Tempo perdido

Tutty Vasques

14 Fevereiro 2009 | 09h55

Se, pelas contas do governo, o Brasil economizou R$ 4 bilhões – papo de 2 mil megawatts – com o horário de verão que termina a meia-noite de hoje, custava alguma coisa devolver com juros e correção monetária os 60 minutos que nos tomaram na calada da noite de 18 para 19 de outubro de 2008? Corrigida pela taxa Selic, que fosse, aquela horinha confiscada renderia, miseravelmente, uns 15 minutos de acréscimo no sono deste fim de semana, fora o tempo regulamentar a restituir.

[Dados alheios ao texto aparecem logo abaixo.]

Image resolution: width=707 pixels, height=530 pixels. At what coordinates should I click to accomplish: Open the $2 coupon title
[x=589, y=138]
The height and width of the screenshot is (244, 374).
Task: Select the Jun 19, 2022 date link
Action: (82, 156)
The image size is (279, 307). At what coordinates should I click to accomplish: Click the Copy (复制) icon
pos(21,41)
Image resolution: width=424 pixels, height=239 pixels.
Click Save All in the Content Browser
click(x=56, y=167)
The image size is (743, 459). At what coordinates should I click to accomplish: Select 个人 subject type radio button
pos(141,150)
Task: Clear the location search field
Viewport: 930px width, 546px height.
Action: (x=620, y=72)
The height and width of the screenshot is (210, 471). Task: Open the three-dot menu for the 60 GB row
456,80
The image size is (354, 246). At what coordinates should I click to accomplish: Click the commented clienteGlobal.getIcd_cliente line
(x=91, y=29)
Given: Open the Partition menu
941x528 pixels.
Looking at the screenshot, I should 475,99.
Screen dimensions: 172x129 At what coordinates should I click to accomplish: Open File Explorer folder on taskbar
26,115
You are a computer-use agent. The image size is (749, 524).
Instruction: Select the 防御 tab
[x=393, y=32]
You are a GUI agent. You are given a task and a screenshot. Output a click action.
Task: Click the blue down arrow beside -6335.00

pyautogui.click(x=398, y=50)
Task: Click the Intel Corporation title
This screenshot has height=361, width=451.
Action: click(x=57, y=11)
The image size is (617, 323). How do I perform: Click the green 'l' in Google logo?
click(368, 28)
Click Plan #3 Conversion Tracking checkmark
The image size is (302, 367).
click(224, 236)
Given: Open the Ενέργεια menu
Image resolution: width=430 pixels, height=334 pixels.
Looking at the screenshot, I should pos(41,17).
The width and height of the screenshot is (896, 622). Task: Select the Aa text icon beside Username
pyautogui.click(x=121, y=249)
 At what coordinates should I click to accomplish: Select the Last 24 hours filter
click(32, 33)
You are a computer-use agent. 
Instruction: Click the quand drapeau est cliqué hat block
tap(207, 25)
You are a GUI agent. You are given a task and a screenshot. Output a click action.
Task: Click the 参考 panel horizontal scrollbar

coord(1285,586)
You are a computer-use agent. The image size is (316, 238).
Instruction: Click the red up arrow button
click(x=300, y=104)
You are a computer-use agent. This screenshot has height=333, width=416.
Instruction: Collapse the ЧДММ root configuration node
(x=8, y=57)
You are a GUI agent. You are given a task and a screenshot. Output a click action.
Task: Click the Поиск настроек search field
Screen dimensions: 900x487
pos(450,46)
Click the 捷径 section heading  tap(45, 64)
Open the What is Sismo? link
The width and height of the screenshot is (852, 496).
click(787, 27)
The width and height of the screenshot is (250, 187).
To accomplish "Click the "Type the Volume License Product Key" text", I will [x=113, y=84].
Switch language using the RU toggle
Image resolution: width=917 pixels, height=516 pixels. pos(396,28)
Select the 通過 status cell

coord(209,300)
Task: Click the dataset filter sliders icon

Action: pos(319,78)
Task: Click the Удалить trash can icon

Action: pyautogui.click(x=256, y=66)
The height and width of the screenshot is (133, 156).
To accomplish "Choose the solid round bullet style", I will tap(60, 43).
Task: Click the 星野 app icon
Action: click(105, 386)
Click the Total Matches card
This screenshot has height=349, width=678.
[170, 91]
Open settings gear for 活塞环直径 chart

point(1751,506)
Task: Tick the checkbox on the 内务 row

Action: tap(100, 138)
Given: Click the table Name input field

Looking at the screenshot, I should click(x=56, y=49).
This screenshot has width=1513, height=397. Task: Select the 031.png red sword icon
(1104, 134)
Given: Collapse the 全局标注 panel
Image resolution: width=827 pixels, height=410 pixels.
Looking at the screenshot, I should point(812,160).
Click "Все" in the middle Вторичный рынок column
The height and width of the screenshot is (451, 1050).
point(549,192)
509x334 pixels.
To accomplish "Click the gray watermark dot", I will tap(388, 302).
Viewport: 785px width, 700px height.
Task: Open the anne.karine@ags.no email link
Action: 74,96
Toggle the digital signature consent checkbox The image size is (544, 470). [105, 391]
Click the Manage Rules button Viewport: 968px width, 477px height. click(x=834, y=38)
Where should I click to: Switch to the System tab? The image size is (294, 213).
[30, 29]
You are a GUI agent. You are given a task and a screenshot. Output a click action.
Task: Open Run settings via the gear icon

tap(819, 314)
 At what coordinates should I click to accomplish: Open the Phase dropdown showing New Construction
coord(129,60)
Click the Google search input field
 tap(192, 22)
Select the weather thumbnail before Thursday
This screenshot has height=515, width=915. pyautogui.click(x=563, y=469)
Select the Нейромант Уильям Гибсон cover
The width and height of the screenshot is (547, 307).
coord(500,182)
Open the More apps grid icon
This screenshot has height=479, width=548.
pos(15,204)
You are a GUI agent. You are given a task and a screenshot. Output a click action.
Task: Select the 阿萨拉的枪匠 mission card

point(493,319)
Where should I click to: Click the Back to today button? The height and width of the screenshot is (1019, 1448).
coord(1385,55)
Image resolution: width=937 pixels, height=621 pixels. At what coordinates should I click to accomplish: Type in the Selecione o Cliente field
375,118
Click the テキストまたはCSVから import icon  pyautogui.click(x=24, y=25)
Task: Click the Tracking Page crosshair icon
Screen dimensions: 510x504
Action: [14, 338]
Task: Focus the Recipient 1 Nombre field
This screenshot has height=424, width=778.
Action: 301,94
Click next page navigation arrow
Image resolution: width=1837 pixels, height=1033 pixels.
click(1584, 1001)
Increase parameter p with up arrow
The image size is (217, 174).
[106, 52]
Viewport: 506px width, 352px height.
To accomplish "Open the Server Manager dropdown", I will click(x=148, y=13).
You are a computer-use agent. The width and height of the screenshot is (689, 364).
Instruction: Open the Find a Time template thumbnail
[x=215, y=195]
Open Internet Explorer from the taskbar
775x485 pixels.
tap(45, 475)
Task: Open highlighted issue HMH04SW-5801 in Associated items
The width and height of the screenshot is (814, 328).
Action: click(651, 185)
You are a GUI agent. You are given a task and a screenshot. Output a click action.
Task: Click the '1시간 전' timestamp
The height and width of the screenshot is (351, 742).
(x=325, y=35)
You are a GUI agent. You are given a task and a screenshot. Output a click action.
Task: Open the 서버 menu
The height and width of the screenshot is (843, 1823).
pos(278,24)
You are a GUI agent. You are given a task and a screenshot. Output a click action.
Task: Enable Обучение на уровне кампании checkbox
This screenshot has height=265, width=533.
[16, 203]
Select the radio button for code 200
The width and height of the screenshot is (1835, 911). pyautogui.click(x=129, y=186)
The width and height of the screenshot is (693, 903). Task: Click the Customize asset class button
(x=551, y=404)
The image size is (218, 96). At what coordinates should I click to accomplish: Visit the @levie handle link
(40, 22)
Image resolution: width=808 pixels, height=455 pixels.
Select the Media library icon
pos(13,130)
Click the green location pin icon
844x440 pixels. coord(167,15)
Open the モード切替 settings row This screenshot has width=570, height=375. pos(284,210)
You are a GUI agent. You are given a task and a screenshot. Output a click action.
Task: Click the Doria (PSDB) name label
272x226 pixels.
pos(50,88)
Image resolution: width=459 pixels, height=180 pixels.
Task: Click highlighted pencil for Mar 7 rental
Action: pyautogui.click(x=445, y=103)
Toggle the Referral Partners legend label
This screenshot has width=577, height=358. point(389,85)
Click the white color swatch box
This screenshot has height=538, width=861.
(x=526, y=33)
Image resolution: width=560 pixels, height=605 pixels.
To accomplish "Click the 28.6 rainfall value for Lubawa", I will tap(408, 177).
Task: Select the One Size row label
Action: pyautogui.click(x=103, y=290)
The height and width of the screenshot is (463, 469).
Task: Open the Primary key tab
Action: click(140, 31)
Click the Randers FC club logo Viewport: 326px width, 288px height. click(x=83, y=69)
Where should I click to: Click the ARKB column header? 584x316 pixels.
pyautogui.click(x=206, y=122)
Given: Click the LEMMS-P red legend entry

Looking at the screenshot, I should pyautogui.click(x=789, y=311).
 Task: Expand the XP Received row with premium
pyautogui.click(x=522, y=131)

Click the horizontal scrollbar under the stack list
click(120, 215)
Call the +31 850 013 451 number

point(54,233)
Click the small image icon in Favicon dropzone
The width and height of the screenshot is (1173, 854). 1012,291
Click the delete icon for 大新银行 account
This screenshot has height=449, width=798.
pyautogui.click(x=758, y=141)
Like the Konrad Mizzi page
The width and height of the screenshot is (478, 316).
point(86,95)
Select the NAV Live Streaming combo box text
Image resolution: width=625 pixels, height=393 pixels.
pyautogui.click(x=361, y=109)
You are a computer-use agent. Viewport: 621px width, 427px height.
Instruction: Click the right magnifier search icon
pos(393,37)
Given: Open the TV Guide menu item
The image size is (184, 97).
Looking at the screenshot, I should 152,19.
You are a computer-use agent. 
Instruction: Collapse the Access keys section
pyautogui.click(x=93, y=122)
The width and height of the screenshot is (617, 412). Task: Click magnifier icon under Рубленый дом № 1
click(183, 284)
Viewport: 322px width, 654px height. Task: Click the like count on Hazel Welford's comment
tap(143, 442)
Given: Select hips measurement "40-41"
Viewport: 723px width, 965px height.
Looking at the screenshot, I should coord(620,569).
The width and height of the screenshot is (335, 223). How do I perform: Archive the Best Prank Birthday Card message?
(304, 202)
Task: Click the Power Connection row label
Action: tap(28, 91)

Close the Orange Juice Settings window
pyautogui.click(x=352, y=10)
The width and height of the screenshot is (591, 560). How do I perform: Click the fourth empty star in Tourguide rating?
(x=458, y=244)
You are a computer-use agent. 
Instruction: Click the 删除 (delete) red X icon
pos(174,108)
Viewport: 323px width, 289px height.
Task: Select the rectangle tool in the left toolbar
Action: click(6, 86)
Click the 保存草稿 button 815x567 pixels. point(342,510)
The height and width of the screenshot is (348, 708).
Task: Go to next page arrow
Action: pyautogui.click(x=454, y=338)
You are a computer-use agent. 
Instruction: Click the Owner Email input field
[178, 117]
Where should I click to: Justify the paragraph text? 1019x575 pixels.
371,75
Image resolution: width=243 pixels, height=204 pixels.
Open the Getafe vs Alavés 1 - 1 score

Ainda que o Operador Nacional do Sistema – ô, raça! – não esteja disposto a dividir os ganhos da temporada, por que não nos devolver em dia útil a hora redonda que o verão pegou emprestado? Imagina a diferença que isso não faria numa madrugada de quinta-feira, agora que os jogos dos campeonatos regionais da noite de véspera começam depois do Big Brother Brasil, às 22h!

Sem esta perspectiva de momento, perde o governo a oportunidade de agradar e a oposição, de reclamar. Coisa de gente que não sabe o que é hora extra. Aproveite bem a sua amanhã!

Texto publicado no caderno Metrópole/Cidades deste sábado no ‘Estadão’.